Watching Miklós Jancsó’s The Confrontation (Fényes szelek, 1968) one can’t help but think of famous US melodramas about troubled youth and the struggle against hypocrisy such as Rebel Without a Cause or West Side Story. In his first foray into colour film, Jancsó proves himself as much a master of a striking palette – costuming his actors in symbolic red, for example – as he had demonstrated himself capable of building tension through a careful choreography of individuals such as in The Round Up or The Red and the White. Rather than the personal traumas of such US classics, with their focus on racial, familial or romantic power struggles, The Confrontation uses music and dance to muse upon and dissect the political ideology of students, in the wake of newly founded Communist rule in 1947 Hungary. Clearly reflecting the events of the time – student riots in Paris – Jancsó’s vitality as a director is perfectly attuned to balancing weighty, philosophical dialogue and the inner squabbles of the student group, with striking visual flair.

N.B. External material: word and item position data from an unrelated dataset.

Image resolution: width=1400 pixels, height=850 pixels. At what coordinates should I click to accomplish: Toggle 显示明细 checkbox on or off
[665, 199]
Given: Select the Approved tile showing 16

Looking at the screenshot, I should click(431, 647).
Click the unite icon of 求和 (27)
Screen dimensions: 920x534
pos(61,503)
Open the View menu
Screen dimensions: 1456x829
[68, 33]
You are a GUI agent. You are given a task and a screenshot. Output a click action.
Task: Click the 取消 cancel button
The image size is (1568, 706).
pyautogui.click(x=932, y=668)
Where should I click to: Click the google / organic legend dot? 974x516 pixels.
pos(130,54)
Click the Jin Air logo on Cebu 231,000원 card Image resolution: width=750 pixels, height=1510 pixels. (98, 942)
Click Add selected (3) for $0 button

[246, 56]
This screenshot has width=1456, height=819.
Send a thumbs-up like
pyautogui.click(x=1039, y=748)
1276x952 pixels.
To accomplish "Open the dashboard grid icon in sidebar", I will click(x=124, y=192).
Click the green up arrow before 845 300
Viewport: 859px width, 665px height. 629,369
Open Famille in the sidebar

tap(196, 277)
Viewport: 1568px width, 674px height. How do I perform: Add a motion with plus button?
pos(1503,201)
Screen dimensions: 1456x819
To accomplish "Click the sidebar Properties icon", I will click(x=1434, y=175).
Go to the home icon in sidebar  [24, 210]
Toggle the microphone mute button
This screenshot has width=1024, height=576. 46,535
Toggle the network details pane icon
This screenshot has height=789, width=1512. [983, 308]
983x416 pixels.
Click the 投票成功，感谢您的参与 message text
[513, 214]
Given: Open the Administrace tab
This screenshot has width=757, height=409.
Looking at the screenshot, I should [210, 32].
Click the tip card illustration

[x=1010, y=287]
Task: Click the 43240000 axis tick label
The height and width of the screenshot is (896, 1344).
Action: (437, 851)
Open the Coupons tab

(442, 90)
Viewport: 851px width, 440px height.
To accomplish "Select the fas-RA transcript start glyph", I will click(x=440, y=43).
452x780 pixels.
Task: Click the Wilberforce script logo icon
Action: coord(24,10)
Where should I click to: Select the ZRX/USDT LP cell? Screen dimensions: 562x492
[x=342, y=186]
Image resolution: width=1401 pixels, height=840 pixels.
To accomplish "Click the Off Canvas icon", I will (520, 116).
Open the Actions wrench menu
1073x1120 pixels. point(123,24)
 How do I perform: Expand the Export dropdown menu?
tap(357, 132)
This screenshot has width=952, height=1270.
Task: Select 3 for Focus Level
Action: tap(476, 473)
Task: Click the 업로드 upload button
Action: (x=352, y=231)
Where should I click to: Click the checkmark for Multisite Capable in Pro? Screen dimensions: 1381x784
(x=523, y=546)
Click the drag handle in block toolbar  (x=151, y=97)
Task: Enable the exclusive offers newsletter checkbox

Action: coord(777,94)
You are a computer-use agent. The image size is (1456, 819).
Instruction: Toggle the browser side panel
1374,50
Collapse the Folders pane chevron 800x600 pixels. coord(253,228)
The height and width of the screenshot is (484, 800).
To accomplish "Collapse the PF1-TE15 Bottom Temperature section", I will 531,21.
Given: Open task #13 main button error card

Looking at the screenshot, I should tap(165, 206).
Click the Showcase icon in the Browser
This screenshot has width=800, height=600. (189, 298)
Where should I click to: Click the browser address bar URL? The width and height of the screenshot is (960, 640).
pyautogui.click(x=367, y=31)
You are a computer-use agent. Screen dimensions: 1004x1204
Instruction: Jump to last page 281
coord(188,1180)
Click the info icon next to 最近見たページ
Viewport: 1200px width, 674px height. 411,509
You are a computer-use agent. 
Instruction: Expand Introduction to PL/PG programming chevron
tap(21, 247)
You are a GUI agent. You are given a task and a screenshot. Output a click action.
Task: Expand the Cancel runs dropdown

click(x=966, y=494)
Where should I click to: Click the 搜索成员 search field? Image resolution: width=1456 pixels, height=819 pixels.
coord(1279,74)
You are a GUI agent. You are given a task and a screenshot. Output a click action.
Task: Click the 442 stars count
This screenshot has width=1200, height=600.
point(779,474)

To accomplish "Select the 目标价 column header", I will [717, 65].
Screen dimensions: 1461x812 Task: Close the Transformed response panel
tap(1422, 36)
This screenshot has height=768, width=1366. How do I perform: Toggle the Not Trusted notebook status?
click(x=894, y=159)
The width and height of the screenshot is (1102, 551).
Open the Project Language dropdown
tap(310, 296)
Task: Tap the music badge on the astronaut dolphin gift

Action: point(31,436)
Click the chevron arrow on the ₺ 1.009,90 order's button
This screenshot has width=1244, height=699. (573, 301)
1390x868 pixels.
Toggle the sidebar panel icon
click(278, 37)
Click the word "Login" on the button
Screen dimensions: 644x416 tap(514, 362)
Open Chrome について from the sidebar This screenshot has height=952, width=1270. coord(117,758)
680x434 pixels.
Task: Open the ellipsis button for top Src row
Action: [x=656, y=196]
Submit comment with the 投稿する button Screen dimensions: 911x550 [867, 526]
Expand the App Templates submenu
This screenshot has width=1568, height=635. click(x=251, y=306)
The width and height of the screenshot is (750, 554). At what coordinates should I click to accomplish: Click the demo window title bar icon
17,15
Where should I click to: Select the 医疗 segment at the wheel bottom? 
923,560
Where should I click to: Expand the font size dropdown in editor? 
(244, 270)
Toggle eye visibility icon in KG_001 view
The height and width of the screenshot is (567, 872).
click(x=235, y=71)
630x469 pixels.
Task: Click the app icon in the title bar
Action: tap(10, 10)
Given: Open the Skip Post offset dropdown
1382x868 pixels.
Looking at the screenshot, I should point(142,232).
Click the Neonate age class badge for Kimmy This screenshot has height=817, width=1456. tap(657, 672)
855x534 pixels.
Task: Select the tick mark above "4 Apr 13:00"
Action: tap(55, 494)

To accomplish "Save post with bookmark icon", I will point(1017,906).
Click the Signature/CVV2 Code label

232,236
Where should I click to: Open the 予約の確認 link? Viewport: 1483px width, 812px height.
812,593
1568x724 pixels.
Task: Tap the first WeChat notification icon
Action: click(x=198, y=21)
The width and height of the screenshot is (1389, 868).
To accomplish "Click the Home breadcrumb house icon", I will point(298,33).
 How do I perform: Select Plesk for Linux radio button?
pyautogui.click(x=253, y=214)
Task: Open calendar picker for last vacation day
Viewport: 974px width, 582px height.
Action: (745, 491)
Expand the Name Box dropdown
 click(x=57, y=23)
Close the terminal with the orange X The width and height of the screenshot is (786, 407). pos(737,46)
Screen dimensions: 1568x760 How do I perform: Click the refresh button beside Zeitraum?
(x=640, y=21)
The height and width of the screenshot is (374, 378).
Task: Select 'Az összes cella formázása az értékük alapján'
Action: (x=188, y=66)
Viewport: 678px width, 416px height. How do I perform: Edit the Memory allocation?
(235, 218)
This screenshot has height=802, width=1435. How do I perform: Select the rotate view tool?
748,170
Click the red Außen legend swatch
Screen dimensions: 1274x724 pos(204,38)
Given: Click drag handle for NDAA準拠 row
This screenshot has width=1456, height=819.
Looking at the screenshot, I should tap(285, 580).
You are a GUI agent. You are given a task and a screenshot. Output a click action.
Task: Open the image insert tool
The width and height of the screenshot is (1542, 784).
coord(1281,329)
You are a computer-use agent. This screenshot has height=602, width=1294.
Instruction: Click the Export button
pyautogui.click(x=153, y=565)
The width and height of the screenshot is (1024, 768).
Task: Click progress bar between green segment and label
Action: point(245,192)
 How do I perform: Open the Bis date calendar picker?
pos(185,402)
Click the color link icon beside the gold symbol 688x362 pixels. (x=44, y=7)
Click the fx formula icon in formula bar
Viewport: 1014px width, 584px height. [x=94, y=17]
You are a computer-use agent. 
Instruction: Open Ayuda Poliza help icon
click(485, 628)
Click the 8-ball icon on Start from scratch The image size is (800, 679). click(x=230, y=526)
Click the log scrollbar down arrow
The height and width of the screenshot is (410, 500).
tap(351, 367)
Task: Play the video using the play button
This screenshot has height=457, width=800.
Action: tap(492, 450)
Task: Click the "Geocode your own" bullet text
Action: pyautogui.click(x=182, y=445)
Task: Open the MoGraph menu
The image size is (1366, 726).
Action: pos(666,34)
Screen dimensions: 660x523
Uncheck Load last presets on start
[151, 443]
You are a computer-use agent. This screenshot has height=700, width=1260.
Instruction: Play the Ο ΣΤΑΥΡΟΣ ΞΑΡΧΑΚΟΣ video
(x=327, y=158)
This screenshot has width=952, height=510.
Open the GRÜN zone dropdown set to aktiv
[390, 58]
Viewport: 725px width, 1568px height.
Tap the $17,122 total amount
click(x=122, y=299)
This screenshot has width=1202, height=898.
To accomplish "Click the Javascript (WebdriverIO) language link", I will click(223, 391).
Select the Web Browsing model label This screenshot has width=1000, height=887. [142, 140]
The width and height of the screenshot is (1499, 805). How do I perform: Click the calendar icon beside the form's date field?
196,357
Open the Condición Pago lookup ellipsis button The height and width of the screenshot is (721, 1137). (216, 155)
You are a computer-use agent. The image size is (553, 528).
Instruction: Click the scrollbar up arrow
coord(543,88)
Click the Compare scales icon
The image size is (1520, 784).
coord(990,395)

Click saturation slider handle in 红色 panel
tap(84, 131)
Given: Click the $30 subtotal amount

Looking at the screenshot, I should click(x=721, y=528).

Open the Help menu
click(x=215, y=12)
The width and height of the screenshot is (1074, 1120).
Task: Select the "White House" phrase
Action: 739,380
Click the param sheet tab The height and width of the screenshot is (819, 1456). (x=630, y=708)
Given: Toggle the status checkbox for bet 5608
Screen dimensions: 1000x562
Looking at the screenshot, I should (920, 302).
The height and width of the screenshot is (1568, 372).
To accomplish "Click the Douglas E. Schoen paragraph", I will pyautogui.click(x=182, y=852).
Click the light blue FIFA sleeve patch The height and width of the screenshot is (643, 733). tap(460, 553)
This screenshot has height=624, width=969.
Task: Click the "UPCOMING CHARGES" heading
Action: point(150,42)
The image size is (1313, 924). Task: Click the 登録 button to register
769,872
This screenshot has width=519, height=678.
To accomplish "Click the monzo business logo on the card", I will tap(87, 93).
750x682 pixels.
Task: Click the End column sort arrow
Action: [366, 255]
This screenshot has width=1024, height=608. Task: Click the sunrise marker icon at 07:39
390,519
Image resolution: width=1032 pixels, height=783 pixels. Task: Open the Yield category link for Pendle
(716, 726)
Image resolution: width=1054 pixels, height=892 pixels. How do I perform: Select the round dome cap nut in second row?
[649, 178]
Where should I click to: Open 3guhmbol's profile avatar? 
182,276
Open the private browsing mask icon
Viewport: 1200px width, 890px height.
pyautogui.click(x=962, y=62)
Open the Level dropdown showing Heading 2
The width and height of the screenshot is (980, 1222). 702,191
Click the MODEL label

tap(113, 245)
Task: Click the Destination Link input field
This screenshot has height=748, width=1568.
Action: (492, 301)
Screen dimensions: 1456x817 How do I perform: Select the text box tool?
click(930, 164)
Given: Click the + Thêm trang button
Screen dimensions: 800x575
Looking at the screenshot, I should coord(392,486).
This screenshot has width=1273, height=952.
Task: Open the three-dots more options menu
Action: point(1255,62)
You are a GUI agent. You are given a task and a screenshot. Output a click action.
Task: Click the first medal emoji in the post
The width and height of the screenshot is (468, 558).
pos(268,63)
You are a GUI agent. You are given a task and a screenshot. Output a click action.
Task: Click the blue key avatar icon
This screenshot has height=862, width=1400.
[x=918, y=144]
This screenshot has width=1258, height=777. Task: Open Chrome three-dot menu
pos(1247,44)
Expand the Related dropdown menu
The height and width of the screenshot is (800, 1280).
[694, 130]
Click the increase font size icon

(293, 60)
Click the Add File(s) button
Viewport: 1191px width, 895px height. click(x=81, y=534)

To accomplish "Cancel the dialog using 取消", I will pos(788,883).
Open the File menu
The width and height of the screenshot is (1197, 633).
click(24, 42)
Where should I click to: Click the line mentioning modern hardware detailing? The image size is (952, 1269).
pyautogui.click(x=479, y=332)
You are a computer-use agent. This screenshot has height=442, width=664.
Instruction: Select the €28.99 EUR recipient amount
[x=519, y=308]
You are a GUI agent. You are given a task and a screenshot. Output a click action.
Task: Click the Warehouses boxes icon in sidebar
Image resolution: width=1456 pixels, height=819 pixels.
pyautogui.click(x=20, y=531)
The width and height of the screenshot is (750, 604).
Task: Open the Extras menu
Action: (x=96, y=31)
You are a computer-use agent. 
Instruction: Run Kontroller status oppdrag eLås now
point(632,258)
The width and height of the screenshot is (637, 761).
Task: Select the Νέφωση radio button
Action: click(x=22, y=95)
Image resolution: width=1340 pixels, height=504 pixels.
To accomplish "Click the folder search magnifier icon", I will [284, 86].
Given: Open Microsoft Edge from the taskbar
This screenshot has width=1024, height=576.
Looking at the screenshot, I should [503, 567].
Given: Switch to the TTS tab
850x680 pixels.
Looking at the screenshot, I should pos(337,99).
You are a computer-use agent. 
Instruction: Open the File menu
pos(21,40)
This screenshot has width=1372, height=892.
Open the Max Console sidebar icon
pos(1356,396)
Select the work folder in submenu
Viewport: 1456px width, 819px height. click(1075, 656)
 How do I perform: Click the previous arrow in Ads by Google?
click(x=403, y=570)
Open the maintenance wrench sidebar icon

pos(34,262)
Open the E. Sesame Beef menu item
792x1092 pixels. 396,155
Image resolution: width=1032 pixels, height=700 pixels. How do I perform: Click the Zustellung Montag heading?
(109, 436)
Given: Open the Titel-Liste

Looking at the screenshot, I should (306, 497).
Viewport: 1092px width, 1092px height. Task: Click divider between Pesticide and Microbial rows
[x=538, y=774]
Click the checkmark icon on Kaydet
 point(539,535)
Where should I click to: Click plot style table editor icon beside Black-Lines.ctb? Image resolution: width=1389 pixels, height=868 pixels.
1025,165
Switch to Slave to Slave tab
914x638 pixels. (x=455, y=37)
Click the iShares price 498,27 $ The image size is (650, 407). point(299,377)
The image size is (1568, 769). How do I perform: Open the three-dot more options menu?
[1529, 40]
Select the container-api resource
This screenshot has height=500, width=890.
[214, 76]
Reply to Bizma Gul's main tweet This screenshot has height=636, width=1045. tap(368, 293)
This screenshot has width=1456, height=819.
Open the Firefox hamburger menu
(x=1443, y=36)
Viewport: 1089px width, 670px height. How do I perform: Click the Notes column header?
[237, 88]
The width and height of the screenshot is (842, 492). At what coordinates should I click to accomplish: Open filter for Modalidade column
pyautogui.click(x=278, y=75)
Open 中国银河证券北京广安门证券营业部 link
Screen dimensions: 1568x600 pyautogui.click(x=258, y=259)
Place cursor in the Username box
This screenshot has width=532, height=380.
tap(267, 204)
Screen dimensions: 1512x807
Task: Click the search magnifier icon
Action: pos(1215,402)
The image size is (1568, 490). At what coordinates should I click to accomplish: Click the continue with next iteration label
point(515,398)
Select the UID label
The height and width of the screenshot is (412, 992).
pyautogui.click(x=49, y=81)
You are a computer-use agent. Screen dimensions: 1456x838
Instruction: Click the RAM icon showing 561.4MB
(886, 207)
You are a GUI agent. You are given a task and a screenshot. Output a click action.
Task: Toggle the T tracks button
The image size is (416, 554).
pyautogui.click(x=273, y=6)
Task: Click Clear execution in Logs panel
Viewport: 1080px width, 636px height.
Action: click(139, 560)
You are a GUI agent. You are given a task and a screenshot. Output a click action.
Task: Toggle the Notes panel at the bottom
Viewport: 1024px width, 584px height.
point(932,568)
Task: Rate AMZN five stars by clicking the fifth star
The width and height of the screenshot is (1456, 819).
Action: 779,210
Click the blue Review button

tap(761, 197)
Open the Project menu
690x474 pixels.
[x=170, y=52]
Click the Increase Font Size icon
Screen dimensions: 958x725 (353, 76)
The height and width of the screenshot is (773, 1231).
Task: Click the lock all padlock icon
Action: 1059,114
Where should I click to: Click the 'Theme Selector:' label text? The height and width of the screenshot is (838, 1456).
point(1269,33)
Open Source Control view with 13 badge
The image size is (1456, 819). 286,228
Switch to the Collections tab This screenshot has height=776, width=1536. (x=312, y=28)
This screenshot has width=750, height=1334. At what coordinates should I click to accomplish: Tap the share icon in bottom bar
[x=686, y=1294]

At the start we see a group of students stop military cars on the road in a pacifist demonstration, blocking their way and lying on the ground when provoked to move on. Gradually some of the soldiers join them in dancing, but their actions are watched at all times by the police officer, Kozma (András Kozak, of The Red and the White) who’s offering of advice or criticism seems to provide the audience perspective as the actions of the group escalate. Entering a monastery in order to challenge the pupils there regarding their ideas of democracy, free education and the use of power; the leader, Laci (Lajos Balázsovics) becomes challenged himself when another of the group, Jutka (Andrea Drahota) deems his non-violent negotiation and debate-based tactics too weak to accomplish their goals of imposing Marxist teachings.
Using somewhat underhanded tactics to topple him from leadership – she claims a majority decision has been made but no evidence is shown to back up her pronouncement – Jutka then proposes more aggressive modes of persuasion. The notion of the group as terrorists hangs over the action of the film – and is demonstrable by their humiliation of non-conforming pupils via tactics that veer dangerously close to those of Nazi concentration camp officers. That hair-shaving doesn’t take place, but vandalism does; ultimately becomes controversial enough for Jutka’s power play to be disciplined thus proving that within political parties, the consensus regarding objectives – such as imposing Marxist ideology – is subject to the same internal (and essential) diversionary ethical debates regarding methodology.
Typical of Jancsó, the action is shot using long, fluid takes; camera movement following individual conversations, then slowly zooming out to focus on the group singing, then pausing on specific confrontations. It’s gorgeously rendered and choreographed, the brightly dressed students contrasted with those of the monastery in their grey uniforms enhancing the way the film uses musical genre conventions and their expectation of melodramatic subject matter to incongruous effect. Accompanying this fantastic restoration by Second Run DVD is a detailed and fascinating essay about Jancsó’s career by author Graham Petrie, which provides insight to the great director’s political and aesthetic filmmaking trajectory.